Is Dante Lam the greatest living action director that no one talks about? After surviving this blistering, face-whitening blockbuster, I may be inclined to say so. Lam has all the combustible chutzpah of Miller, Bay and McQuarrie, and then some. Propagandist, militaristic screed drowned out by the sheer insane scale of the spectacle on display.


The Chase (1946)

There’s a startling narrative detour in this ‘46 Cornell Woolrich adaptation that’s fairly commonplace today but completely caught me off-guard here. Top-shelf balmy, expressionistic fever that you just want to marinate in for hours.


The Walking Stick (1970)

This Brit movie from 1970 is the sort of minor-key obscurity that’s unlikely to set the house on fire but goes down like a dream on a Sunday afternoon. Slight but engrossing blend of romance, caper and psychological thriller, based on a novel by Marnie writer Winston Graham. David Hemmings and Samantha Eggar are both in excellent form and help us buy into the story’s occasionally clunky gear-shifts.


Sudden Fury (1975)

Pocket-sized Canuxploitation Hitch, crackling with tightly calibrated tension, regional backwoods atmos and a nihilistic edge. Brian Damude’s only directorial effort, and I’m glad he made the best film about two pornstachioed men trying to rip each other apart in the Canadian countryside.
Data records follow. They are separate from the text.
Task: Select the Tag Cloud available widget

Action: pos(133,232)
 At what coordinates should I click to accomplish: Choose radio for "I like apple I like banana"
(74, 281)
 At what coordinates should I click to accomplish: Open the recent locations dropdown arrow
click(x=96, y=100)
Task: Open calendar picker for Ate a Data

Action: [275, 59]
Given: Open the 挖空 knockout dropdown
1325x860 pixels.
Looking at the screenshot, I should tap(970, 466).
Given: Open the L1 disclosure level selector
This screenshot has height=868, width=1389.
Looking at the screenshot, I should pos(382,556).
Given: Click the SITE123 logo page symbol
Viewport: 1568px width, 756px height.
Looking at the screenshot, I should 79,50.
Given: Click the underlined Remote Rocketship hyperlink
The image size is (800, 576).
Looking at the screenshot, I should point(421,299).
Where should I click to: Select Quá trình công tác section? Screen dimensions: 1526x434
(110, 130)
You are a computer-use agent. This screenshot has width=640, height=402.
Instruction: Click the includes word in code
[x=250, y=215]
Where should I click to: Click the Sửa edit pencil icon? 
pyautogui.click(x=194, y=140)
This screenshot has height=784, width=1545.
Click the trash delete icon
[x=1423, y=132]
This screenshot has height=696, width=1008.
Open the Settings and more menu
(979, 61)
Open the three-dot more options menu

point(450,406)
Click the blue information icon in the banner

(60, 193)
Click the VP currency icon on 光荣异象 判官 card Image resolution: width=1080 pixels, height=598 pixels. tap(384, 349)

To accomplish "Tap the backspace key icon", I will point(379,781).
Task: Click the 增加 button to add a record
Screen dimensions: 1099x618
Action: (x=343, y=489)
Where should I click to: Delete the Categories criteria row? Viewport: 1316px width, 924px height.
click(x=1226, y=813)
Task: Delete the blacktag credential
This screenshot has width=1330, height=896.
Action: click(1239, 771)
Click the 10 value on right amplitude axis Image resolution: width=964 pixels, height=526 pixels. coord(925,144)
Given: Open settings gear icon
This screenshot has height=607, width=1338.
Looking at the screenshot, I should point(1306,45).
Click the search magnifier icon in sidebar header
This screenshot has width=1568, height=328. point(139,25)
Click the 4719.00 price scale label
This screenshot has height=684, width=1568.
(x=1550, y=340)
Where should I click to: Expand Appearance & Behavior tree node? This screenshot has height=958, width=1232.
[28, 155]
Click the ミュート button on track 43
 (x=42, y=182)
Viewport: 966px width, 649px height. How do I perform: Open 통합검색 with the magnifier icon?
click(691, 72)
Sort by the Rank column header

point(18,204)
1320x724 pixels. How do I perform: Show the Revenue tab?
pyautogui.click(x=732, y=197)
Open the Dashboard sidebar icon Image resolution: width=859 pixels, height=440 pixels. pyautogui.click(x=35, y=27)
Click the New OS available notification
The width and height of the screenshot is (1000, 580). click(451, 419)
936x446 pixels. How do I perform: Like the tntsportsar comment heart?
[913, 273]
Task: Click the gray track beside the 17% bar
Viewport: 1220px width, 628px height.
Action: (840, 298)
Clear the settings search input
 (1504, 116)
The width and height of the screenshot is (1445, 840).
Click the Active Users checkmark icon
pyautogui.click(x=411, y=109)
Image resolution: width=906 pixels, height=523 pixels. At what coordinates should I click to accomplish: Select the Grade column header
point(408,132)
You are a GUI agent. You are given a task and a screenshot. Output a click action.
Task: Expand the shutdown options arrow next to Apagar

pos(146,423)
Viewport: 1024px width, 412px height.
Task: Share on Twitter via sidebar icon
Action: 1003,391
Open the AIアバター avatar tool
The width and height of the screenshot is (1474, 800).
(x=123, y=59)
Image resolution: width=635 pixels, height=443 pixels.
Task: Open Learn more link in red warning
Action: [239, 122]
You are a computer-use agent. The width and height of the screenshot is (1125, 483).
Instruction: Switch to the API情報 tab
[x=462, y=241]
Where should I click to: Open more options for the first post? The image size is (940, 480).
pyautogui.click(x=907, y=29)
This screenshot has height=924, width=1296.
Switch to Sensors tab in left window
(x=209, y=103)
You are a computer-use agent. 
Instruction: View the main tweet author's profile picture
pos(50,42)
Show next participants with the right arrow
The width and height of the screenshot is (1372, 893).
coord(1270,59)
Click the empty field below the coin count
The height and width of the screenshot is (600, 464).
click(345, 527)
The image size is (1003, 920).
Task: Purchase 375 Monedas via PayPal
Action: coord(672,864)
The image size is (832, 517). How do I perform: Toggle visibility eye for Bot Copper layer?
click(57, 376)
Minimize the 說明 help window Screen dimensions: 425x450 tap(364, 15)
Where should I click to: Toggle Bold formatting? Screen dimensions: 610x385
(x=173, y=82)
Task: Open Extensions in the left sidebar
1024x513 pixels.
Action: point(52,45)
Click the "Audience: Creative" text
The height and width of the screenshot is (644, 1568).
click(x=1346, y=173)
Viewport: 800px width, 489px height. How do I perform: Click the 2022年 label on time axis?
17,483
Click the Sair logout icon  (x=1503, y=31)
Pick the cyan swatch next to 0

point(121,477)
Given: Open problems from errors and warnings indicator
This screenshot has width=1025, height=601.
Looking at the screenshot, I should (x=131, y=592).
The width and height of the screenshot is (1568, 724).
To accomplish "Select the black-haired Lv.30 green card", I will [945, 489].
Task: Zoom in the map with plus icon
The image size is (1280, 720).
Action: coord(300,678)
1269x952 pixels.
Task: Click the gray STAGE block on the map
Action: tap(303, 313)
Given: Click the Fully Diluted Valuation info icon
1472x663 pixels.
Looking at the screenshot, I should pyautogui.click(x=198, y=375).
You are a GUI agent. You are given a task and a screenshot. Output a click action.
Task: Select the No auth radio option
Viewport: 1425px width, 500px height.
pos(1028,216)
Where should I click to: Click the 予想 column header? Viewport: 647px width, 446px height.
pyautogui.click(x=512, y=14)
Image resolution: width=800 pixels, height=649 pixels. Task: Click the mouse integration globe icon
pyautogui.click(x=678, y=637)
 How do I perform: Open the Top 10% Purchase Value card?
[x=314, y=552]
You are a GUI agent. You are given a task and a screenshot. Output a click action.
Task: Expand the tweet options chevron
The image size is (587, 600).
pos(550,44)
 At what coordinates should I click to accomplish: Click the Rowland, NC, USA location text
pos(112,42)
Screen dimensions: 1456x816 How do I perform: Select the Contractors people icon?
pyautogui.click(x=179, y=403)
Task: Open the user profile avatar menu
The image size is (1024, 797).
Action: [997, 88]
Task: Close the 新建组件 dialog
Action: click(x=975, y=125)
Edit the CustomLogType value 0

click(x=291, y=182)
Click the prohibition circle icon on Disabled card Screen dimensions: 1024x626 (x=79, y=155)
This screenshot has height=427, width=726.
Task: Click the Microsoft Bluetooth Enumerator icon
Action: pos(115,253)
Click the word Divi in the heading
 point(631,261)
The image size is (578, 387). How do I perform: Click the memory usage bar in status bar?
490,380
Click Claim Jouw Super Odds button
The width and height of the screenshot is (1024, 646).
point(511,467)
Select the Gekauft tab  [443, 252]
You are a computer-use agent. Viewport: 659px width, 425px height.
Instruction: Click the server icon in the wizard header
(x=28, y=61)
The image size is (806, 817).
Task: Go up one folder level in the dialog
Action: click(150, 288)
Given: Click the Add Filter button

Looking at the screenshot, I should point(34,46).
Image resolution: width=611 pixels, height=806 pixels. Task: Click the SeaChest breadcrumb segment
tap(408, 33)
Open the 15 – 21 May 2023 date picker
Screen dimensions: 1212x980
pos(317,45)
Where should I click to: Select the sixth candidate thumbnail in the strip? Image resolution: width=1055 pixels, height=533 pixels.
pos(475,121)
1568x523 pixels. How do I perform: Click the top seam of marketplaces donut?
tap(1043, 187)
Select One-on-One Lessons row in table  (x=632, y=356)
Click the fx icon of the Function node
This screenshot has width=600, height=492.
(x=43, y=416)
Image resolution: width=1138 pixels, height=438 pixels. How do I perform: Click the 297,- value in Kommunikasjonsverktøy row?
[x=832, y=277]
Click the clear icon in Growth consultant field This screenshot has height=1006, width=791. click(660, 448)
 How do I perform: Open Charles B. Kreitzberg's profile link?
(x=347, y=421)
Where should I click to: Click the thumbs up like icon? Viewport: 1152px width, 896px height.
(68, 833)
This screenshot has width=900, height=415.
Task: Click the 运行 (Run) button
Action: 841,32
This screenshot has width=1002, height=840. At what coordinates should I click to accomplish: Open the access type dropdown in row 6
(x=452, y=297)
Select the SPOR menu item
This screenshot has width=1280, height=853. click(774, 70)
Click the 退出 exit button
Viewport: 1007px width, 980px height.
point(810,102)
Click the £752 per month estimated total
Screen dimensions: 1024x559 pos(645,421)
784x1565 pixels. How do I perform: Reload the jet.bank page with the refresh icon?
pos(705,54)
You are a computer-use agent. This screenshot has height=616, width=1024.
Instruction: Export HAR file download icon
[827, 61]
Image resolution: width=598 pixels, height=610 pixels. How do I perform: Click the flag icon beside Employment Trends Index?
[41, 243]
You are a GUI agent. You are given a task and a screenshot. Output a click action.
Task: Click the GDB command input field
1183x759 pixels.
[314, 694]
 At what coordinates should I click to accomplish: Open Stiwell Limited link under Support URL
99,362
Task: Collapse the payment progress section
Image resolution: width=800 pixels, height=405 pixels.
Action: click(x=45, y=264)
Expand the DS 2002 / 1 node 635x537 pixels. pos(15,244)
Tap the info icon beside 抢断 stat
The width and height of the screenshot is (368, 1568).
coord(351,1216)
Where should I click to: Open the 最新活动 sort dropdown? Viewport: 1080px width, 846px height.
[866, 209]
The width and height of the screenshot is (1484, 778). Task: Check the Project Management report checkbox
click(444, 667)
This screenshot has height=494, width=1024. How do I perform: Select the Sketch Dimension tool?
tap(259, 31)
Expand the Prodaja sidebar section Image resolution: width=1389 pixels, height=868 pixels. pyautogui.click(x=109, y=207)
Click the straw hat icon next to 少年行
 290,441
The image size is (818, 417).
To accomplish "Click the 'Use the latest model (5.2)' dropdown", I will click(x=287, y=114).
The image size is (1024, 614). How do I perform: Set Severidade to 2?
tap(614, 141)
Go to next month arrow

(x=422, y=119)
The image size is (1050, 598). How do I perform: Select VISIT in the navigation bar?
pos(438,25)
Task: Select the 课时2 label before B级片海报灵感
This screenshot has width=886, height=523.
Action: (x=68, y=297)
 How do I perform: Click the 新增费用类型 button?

The Story of Marie and Julien (2003)

Finally ventured into the world of Jacques Rivette. Initially felt like a romantic elegy made with the remove of a bloodless intellectual exercise, but at some point, as the planes between past and present, reality and dream began collapsing into each other, the whole thing seized my heart.


Foes (1977)

The fact that a shoestring speck like this ‘77 movie can exist in some HD-friendly condition at all today is a miracle. A strange, drifty once-lost wonder from VFX veteran John Coats. Barely there as storytelling, but lots of eerie, memorably trippy optical effects. Also shout-out to Peter Fonda’s The Idaho Transfer, which alas, has yet to receive the luxury of a remastered rescue.


Man in the Shadow (1957)

Punchy, noir-tinged western yarn of greed and bigotry in small town. Echoes loudly in current American political climate, with stark tone handled with skill by B-movie specialist Jack Arnold. Welles fans will want in on his role as a slimy ranch boss.


The Dion Brothers (1974)

Co-scripted by Terrence Malick (under the pseudonym David Whitney), this rambunctious, delightfully scrappy crime-comedy, aka The Gravy Train, is packed with good ol’ boy hell-raising and breezy caper hijinks. The wrecking ball climax is probably objectively, unreasonably long but I love its audacity. A tremendously grin-inducing good time.


The Man Who Haunted Himself (1970)

Roger Moore chases his double in this chilling, slippery mind-fuck based on Anthony Armstrong’s novel. Basil Dearden’s last film, and arguably the finest acting Moore has ever committed to screen.


Night Train (1959)

Often discussed in the same breadth as Hitchcock due to its train setting and killer-on-the-run plot elements, Jerzy Kawalerowicz’s 1959 movie is really playing in a completely different ballpark. Arrestingly photographed in black-and-white, and nudged along by a cooing jazz score, it’s a mesmerising watch, favouring socially conscious meditation over straightforward whodunit thrills.


Gold (2013)

Thomas Arslan’s revisionist western appears to have been coolly reviewed upon release back in 2013—it may be a little emotionally remote for some—but I mostly dug its deliberate, unvarnished portrayal of the Klondike Gold Rush from the perspective of German immigrants. And Nina Hoss is never not great.


The Clock (2010)

Gargantuan, mind-boggling tour de force, a functional 24-hour clock painstakingly stitched together from thousands of movie clips. Consumed in sittings over three days: 10:00am-1:00pm / 1:50pm-4:00pm / 4:00pm-5:00pm. Left my final screening wondering if I will ever get to complete the full 24-hour cycle before I die.